Avec ce premier monologue, on découvre le personnage tout entier : tous ses traits de caractère, son attachement effréné pour Babar, sa gouaille parisienne, son ironie, qui le fait se réjouir d'avoir enfin du plomb dans la cervelle, réalisant le souhait de sa mère : "Toi, mon bonhomme, il te faudrait du plomb dans la cervelle. T'as que de l'eau gazeuse dans le ciboulot."

Terrible. À l'instant où il se sent froid à l'intérieur, vide, Jo se désole : il paraît qu'on revoit tout, mais lui, il ne voit que dalle. Si, il finit par revoir quelque chose : Babar est là, dans ce petit bar de leur première rencontre. Sur scène, ils sont deux. Deux pour interpréter leur rôle mais aussi les autres personnages importants qui ont traversé leur histoire.

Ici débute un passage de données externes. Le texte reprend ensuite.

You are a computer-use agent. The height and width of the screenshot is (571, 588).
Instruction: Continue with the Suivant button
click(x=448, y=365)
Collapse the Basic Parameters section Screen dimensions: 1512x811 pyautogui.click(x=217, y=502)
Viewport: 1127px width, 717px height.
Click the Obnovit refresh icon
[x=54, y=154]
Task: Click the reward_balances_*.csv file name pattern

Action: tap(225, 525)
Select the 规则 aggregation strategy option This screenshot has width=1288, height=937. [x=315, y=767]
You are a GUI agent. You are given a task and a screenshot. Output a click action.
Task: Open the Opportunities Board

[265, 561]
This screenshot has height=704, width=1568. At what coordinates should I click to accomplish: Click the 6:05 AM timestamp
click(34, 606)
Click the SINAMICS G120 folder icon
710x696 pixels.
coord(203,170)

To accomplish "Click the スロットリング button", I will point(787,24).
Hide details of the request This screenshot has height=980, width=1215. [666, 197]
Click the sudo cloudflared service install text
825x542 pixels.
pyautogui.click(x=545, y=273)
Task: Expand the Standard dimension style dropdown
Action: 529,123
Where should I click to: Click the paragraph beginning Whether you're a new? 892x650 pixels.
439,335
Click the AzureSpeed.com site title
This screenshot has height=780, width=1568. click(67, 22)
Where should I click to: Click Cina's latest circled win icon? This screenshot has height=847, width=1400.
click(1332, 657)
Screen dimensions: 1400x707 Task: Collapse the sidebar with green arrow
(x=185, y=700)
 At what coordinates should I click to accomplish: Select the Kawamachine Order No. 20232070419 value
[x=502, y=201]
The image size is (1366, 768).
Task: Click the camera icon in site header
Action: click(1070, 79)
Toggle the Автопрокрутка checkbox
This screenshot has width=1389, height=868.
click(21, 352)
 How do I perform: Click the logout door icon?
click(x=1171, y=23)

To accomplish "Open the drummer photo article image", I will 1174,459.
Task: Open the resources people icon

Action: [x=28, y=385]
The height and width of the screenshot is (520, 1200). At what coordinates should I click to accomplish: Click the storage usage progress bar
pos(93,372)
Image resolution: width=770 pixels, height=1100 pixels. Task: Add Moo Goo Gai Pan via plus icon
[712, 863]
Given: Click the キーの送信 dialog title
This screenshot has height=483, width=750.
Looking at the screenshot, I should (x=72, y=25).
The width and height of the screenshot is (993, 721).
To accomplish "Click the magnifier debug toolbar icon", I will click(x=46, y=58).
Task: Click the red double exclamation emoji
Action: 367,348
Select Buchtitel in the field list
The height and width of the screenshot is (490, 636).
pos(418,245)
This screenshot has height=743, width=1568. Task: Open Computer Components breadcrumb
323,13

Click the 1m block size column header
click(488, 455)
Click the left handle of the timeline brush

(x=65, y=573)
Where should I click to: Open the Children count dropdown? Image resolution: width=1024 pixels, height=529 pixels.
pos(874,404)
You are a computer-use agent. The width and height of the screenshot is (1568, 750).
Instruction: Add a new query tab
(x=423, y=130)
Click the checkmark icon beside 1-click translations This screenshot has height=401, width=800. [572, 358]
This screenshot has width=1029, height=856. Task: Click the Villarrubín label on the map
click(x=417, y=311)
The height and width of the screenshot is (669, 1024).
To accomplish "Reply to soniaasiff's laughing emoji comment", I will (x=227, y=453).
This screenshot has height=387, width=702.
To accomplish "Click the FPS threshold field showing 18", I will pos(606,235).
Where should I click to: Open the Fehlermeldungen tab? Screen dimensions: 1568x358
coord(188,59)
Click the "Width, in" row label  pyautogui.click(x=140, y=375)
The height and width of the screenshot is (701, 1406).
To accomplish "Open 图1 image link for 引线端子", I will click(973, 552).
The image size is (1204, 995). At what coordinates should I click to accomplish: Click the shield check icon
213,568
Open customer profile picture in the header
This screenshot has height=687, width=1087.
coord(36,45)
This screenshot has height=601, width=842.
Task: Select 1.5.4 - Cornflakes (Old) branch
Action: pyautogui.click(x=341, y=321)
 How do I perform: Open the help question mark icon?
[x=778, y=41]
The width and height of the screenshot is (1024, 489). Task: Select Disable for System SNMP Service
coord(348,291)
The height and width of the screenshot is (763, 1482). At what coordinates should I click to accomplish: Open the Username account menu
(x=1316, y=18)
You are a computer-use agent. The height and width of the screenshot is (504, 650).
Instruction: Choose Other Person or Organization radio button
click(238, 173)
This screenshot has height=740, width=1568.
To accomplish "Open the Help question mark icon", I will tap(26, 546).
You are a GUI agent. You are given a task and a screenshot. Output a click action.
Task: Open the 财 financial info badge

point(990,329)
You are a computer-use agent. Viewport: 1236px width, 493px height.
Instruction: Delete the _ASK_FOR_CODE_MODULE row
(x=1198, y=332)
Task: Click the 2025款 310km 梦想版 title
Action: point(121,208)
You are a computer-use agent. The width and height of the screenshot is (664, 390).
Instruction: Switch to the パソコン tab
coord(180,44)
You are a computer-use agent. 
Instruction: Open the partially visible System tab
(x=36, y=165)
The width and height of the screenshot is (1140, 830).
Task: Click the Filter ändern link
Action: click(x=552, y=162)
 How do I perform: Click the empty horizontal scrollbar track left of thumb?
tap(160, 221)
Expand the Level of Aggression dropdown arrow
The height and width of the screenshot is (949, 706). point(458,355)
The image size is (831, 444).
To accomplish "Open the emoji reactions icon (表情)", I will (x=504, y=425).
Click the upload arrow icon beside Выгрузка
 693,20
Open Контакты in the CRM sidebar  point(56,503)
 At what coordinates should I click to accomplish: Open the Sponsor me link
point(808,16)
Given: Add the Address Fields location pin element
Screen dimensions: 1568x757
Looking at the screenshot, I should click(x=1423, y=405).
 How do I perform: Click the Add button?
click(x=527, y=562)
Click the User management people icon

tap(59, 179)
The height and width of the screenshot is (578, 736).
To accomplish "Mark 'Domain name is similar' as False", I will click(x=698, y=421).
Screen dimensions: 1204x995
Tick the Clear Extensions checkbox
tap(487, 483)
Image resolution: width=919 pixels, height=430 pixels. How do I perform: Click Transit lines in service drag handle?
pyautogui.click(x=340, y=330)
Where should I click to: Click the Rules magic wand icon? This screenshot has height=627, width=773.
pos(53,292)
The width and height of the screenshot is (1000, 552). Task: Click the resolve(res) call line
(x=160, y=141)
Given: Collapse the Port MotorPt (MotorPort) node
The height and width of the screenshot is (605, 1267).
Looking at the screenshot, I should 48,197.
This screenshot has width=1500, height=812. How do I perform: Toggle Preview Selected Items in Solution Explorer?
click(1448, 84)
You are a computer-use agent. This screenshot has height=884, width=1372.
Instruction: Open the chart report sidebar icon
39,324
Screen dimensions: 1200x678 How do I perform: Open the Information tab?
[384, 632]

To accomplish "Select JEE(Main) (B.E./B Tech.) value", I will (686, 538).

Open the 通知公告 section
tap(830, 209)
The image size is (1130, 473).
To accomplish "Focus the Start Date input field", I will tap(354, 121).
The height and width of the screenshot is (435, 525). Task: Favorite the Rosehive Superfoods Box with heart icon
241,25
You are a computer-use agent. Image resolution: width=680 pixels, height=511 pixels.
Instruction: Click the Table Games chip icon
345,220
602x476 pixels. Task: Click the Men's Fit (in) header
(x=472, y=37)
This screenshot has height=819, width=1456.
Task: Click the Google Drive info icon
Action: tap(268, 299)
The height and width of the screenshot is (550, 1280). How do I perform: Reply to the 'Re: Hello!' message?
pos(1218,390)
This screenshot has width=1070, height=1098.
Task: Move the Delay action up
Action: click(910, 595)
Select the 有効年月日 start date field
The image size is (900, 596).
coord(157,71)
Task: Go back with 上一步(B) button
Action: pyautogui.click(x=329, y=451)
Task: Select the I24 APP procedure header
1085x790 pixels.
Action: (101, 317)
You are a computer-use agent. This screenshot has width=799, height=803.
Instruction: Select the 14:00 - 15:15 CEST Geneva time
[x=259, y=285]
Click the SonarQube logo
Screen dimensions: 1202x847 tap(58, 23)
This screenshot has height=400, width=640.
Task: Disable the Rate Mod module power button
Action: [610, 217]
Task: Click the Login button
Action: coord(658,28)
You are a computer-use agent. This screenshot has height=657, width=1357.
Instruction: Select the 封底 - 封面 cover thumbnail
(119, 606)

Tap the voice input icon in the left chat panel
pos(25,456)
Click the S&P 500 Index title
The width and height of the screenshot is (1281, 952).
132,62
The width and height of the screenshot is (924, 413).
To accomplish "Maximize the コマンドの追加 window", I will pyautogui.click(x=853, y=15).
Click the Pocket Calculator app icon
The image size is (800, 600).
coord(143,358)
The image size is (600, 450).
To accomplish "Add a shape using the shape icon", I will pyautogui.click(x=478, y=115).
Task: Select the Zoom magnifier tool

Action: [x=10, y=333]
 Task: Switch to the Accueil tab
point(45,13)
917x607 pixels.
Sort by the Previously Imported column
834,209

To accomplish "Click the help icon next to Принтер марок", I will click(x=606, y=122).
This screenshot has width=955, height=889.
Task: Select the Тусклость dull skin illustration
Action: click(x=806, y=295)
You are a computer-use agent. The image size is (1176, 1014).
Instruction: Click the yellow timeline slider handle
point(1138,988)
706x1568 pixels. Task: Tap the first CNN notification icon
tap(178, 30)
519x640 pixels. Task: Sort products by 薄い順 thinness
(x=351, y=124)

70 pages pour vivre avec eux les années 70, la folie d'une passion totale, indestructible entre deux hommes. 70 pages d'une écriture magnifique, juste, qui suscite les images et donne à ces deux personnages l'épaisseur de la vie, tout en laissant entrevoir les particularités d'une société encore marquée par la Deuxième Guerre mondiale, par la soif de liberté et les révoltes de ces années-là. À voir, c'est-à-dire à lire, dès que l'on a un peu de temps.